Jenny vio mi sonrisa, perdida en el recuerdo del fuerte acento sanjuanino de la montaña, y supuso que yo estaba de acuerdo con ella. Si no, preguntale a ella, le dijo al hombre joven, que se vio acorralado por dos flacas supuestamente en desacuerdo con que hiciera dieta. Me miró apenas, y se rió nervioso.

Y me volví a casa, a colgar la ropa que había dejado lavándose y a sentarme a trabajar un poco, a escribir otro poco, y a rumiar cómo se enciende la invención de Morel de la casa de al lado –si funciona con calor, o si funciona cuando no hay viento.

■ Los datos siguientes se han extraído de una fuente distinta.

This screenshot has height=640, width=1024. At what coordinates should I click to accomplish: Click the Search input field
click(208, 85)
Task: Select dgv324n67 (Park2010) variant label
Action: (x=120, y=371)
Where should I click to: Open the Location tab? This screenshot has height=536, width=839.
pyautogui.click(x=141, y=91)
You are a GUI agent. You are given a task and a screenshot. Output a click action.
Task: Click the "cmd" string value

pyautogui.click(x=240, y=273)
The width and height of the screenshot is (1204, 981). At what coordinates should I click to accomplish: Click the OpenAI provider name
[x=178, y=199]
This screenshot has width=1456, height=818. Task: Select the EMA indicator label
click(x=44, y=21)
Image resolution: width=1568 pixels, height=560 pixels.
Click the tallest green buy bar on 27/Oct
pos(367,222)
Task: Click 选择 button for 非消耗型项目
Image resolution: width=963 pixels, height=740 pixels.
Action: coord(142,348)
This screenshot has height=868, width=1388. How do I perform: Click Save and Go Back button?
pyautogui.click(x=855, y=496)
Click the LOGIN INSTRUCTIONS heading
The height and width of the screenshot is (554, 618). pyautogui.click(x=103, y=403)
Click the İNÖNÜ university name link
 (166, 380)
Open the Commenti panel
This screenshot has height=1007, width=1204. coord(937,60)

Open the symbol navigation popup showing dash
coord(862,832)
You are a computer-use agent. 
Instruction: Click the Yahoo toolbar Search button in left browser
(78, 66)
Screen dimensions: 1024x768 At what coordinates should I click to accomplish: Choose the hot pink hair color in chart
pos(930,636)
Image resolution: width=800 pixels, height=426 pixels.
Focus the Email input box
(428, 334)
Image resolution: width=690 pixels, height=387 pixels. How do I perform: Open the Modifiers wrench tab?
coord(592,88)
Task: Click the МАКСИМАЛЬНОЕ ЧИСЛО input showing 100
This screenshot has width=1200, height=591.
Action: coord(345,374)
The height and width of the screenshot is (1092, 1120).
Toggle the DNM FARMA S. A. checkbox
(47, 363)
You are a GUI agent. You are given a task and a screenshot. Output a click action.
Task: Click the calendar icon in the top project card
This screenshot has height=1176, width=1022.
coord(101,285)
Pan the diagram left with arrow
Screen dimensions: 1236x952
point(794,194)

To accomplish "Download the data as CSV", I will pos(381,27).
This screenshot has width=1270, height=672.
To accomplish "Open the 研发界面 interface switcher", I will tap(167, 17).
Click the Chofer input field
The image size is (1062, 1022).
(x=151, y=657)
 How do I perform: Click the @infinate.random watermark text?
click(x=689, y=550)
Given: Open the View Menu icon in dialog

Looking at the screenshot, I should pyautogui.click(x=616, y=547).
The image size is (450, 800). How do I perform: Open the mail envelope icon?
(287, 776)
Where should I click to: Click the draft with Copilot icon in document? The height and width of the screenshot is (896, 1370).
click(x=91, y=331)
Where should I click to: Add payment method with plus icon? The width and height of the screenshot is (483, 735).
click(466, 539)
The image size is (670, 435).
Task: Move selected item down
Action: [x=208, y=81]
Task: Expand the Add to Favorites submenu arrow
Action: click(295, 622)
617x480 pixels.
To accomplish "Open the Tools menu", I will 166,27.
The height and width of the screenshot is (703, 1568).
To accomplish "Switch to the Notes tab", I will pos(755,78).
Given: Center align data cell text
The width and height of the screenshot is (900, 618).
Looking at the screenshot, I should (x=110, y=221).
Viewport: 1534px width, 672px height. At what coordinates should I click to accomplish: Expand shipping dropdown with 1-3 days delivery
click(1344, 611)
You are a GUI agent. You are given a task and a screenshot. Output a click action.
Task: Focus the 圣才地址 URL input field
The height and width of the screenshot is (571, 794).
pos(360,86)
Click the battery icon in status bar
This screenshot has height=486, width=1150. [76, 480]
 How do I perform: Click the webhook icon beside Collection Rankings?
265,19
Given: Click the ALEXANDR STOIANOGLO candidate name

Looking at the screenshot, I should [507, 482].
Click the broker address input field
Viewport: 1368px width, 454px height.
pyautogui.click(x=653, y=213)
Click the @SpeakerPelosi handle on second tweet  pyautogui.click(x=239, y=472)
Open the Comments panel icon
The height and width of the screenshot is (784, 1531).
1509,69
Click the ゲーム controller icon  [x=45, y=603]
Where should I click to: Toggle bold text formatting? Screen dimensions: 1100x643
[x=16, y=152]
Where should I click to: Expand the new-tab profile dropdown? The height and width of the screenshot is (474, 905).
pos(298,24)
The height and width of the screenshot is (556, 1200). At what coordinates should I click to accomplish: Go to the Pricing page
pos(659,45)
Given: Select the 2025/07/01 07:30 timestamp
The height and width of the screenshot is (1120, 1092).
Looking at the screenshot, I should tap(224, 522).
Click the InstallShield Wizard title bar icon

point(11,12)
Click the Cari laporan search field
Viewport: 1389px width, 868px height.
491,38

Había pensado que tal vez el sol activaba las voces sin cuerpo de mis vecinos. Pero no, porque hoy no se escuchan. Descarto: no se activa con el sol, no se activa con el viento, tampoco con lluvia. Por ahora, parece que solamente con calor. Queda ver si con un poco de calor o con calor de muerte.

Jugué dos veces al Tetris. No más. El Tetris es como la tele. Cuando abuso, empieza a aburrirme. Aunque me obsesiona. Quiero romper al menos el más bajo de mis records. Y sigo hasta que lo logro. Hoy no. No rompí ninguno, y no seguí. Es curioso lo muy chota que sigo siendo a pesar de los años que hace que lo juego. Desde que había fichines en Pibelandia en Miramar. Hasta recuerdo a mi primo Oso contándome trucos.

También me puse a ordenar el ropero. No quería hacer eso hasta que se acercara el cambio de temporada –tengo ropero pequeño, así que la ropa de invierno hiberna en un baúl, de donde siempre todo sale con un ligero olor a humedad, además de un nada ligero aplastamiento.

Y de nuevo escribí un rato, aunque no más que apuntes, algunas murmuraciones. Me pregunté, entre otras cosas, cómo se escribía un poema. Le iba a preguntar a Google, pero no lo hice. Seguro que Google sabe.

Y como hice tantas cosas, tan productivas, entonces me sentí menos parásito y me puse a hacer yoga. 

Ahora voy a tejer. Tejo igual que juego al Tetris. Es un hecho. Pero insisto.

Porque así soy: del lado luminoso, persistente. Del lado oscuro, terca como una mula. 

Pero si decido no reptar, entonces no repto.